In 1974, the firm was awarded a technical assistance contract for FEMA’s National Flood Insurance Project. Dewberry continues this and other work for FEMA today.

Beginning in 1981, consulting services to FEMA were expanded to include nationwide response to Presidentially-declared disasters.

In the 1990s the firm continued to diversify and expand, with new regional offices and services. Projects included rehabilitation of New York City’s Riverside Drive Viaduct; the Lansdowne Executive Conference Resort in Loudoun County, VA; George Mason University’s Prince William Institute in Prince William County; VA; several industrial projects throughout the southeast; new educational facilities; pier restoration projects in New York Harbor; and expanded work in mapping, disaster response, and emergency management for FEMA.

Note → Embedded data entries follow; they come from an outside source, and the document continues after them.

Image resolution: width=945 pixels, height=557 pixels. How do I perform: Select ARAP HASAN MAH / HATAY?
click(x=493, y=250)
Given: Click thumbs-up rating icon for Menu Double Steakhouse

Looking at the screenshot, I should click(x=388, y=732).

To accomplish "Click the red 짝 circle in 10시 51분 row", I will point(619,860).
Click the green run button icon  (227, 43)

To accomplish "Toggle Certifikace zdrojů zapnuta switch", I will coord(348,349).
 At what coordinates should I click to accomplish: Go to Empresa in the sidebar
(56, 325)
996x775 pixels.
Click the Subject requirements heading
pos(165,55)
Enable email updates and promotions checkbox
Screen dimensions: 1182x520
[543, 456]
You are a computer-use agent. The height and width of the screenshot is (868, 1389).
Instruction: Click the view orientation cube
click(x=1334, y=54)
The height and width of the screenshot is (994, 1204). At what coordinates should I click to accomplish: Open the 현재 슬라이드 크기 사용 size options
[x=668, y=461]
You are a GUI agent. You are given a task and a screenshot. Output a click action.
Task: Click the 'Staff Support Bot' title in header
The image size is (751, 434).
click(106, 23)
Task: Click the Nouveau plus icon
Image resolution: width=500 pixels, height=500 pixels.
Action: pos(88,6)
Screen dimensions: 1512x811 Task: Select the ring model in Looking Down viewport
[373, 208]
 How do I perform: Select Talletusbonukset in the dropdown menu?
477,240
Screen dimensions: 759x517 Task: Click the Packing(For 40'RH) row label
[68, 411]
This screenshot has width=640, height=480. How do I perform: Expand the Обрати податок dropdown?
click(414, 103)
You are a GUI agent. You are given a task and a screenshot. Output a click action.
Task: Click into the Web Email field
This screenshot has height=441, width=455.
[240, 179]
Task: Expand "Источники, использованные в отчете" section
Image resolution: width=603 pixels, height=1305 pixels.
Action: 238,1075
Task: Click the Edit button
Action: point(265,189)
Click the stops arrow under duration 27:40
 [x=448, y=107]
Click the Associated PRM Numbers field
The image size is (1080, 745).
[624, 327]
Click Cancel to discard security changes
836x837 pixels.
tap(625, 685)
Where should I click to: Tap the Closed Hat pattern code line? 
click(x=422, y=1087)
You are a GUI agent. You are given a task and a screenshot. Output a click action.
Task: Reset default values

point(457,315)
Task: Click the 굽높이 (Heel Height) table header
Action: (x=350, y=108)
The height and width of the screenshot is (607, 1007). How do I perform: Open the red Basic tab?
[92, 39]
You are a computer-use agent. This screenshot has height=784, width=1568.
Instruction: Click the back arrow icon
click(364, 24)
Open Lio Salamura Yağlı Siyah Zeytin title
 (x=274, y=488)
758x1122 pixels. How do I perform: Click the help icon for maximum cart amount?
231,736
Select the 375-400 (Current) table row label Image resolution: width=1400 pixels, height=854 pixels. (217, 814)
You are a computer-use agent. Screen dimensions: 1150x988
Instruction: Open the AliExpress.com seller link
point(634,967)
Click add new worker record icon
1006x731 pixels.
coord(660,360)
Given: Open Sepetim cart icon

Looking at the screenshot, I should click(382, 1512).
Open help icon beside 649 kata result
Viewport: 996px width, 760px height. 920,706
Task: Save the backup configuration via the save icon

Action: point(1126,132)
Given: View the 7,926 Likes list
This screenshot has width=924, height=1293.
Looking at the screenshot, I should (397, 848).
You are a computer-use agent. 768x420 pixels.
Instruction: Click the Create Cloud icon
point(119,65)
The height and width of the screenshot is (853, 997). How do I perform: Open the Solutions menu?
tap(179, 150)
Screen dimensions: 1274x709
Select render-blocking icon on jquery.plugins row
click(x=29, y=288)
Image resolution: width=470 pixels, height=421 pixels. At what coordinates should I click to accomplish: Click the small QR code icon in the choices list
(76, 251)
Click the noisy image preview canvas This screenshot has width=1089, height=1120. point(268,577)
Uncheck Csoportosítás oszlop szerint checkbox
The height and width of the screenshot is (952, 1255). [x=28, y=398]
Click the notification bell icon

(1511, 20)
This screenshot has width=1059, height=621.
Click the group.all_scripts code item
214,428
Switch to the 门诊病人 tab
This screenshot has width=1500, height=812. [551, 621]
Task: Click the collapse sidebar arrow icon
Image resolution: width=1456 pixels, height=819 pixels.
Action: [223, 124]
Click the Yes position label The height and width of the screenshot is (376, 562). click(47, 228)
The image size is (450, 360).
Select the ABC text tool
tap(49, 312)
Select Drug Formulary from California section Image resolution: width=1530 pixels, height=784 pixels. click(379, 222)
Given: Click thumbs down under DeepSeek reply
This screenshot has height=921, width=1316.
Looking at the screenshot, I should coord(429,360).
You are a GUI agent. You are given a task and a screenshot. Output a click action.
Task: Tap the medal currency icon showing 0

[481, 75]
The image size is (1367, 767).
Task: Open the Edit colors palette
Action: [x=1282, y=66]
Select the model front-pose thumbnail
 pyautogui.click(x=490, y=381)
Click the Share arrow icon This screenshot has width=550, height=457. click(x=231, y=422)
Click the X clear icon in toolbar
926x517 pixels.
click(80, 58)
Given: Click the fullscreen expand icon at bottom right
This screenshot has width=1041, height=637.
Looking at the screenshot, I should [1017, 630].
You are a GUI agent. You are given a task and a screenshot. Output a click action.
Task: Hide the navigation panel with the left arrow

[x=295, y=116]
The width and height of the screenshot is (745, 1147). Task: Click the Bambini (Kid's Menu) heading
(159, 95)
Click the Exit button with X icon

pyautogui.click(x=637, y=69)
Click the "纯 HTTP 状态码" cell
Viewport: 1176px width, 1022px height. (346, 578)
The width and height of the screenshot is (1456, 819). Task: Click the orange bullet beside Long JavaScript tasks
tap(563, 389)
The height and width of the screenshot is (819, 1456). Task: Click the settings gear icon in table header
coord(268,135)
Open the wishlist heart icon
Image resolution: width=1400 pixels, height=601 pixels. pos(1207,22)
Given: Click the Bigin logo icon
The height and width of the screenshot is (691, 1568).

And in 2000s the firm continues to engineer many landmark infrastructure projects, including the SR 288 extension in Richmond; numerous projects for DOTs in the mid-Atlantic and the northeast; design-build projects at the Pentagon; major airport and transit improvements; as well as program management initiatives for FEMA and the US Department of Labor.

Billions and we all know the Katrina victims will see little more than a tinny trailer and food stamps for a few months, if that.